* Requirements *
a - Do these statements agree with the thread on sparse MPI AllReduce? Answer yes or no for each and quote the words that decide it. (i) The solution vector is known to be sparse. (ii) MPI_AllReduce performed worse than the asker's own AllReduce implementation. (iii) The asker thinks MPI_type_indexed can be used because the indices of the nonzero entries are known in advance.
b - In the thread on sparse MPI AllReduce, which MPI function does step (1) of the listed steps use to obtain the node name?
c - Please carry on the thread on sparse MPI AllReduce from where it stops, writing the next part of the answer that begins "There aren't sparse collectives in MPI."

* Extract to read *
* Start *
2

I need to synchronize intermediate solutions of an optimization problem solved distributively over a number of worker processors. The solution vector is known to be sparse.

I have noticed that if I use MPI_AllReduce, the performance is good compared to my own AllReduce implementation.

However, I believe, the performance can be further improved if AllReduce could communicate only the nonzero entries in the solution vector. I could not find any such implementation of AllReduce.

Any ideas?

It seems that MPI_type_indexed can not be used as the indices of the nonzero entries are not known in advance.

Soumitra
  • 189
  • 1
  • 10
  • No such function in the MPI standard. You should implement it by yourself. – Hristo Iliev Dec 16 '15 at 00:23
  • 1
    I agree with @HristoIliev but if you want to improve the performance of MPI_Allreduce() - you can possibly go for intra-node reduction, communicate 1 inter-node message per node, followed by intra-node broadcast. All this will need making intra-node and inter-node communicators. I noticed the word performance and hence this suggestion. Cheers. – Gaurav Saxena Dec 16 '15 at 05:16
  • Thanks @HristoIliev. – Soumitra Dec 16 '15 at 17:38
  • Thanks @GauravSaxena. Could you kindly point me to some base code from which I could start my own implementation? – Soumitra Dec 16 '15 at 17:40
  • @Soumitra : base code difficult to obtain, here are steps (1) Obtain node-name using `MPI_Get_processor_name()` (2) `Hash` this name to a unique integer (3) Use the integer in step 2 as `colour` in `MPI_Comm_split()` - creates intra-node communicators. The `key` can be equal to the original `rank` to start new ranking from zero (4) Say each node has `x` processes, then form a communicator of all 0 ranks, 1 rank, 2 rank,...,(x-1) th ranks of each node i.e. inter-node communicators. (5) Intra-node `MPI_Reduce()`. (6) Use _any_ inter-node comm for `MPI_Allreduce()` (7) Intra-node `MPI_Bcast()`. – Gaurav Saxena Dec 18 '15 at 14:05

2 Answers2

0

There aren't sparse collectives in MPI. It's something that the MPI Forum has discussed in the past (to what end, I don't know), but there has also been research in the area. Usually though, when discussing these sorts of things in the forum, I believe they relate more to collectives that don't involve all processes rather than all of the data.
* End *
* Extracted entries *
* Start *
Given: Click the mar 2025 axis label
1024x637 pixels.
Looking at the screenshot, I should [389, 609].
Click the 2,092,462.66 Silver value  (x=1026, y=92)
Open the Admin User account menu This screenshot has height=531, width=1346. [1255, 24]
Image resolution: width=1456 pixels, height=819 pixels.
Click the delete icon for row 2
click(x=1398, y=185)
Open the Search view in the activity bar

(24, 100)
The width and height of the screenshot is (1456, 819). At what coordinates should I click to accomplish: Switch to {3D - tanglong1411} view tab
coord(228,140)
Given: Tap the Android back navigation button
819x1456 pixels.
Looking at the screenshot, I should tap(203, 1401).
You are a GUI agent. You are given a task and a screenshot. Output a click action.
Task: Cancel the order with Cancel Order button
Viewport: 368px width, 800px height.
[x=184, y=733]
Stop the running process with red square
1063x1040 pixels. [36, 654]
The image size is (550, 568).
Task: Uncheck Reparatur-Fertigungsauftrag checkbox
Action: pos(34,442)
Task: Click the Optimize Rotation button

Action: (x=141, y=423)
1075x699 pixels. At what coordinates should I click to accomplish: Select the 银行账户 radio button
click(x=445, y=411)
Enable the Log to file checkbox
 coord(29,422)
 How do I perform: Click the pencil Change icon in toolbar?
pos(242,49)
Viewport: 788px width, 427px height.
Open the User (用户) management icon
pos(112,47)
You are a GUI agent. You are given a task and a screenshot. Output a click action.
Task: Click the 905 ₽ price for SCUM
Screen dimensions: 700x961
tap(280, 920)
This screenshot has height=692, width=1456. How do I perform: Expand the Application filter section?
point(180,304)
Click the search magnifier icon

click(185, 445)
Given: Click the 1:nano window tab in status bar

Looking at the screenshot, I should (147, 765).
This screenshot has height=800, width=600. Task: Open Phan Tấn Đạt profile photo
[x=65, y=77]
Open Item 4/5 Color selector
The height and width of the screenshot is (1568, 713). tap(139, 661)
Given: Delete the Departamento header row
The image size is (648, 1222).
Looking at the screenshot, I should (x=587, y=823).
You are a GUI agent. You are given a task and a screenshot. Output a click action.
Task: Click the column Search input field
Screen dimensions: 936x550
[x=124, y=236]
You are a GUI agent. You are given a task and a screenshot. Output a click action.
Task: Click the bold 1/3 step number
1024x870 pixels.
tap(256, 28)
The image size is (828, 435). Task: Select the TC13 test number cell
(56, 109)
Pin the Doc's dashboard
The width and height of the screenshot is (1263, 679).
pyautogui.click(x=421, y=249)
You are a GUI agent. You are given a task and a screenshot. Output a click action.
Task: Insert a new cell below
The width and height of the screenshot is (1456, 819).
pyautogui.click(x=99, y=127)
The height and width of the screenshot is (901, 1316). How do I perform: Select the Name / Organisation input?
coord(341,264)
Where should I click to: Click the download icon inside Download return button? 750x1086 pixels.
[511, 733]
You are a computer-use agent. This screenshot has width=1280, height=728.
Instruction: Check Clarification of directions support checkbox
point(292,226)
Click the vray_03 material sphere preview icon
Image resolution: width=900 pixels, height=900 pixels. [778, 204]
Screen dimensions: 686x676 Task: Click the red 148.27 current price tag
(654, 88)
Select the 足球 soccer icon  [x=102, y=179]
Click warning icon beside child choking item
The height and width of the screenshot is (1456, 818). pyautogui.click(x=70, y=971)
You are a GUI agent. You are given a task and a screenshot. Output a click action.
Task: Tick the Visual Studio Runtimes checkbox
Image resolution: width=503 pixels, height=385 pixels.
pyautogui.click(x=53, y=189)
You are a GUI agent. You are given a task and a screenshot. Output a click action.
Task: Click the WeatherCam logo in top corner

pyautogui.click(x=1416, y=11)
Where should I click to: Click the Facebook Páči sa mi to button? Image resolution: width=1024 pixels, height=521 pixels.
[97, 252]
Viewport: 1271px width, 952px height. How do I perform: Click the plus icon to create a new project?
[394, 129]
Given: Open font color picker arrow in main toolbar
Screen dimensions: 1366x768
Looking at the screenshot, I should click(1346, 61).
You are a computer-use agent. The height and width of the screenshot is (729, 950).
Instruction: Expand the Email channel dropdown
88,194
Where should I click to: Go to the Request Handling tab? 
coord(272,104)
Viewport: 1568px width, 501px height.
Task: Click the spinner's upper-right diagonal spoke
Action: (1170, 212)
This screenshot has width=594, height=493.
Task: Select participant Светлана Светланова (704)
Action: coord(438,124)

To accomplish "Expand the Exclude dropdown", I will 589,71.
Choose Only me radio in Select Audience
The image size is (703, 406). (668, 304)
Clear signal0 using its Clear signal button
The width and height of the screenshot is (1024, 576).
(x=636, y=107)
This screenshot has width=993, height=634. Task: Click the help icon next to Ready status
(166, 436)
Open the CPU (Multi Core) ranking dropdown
* End *
* Task answers *
a -
(i) Yes: "The solution vector is known to be sparse."
(ii) No: "I have noticed that if I use MPI_AllReduce, the performance is good compared to my own AllReduce implementation."
(iii) No: "It seems that MPI_type_indexed can not be used as the indices of the nonzero entries are not known in advance."

b - MPI_Get_processor_name()

c -
As Hristo said in the comments, the goal of MPI (according to some) has always been to enable more optimized tricks on top of MPI and to just use it as a low level library to abstract the communication calls. Obviously, this hasn't been how MPI has actually be used most of the time, but you can still write your own sparse collectives. Sounds like a good paper to me.

Wesley Bland
  • 8,816
  • 3
  • 44
  • 59
  • Thanks @WesleyBland. More so for the paper. To be more optimistic, do you know any implementation of the ideas in paper? – Soumitra Dec 16 '15 at 17:42
  • I don't know of any, but in order to publish the paper, I'm sure there was a research quality implementation. – Wesley Bland Dec 16 '15 at 17:43
0

Similar problem here. Most likely you will need to implement your custom MPI_Allreduce().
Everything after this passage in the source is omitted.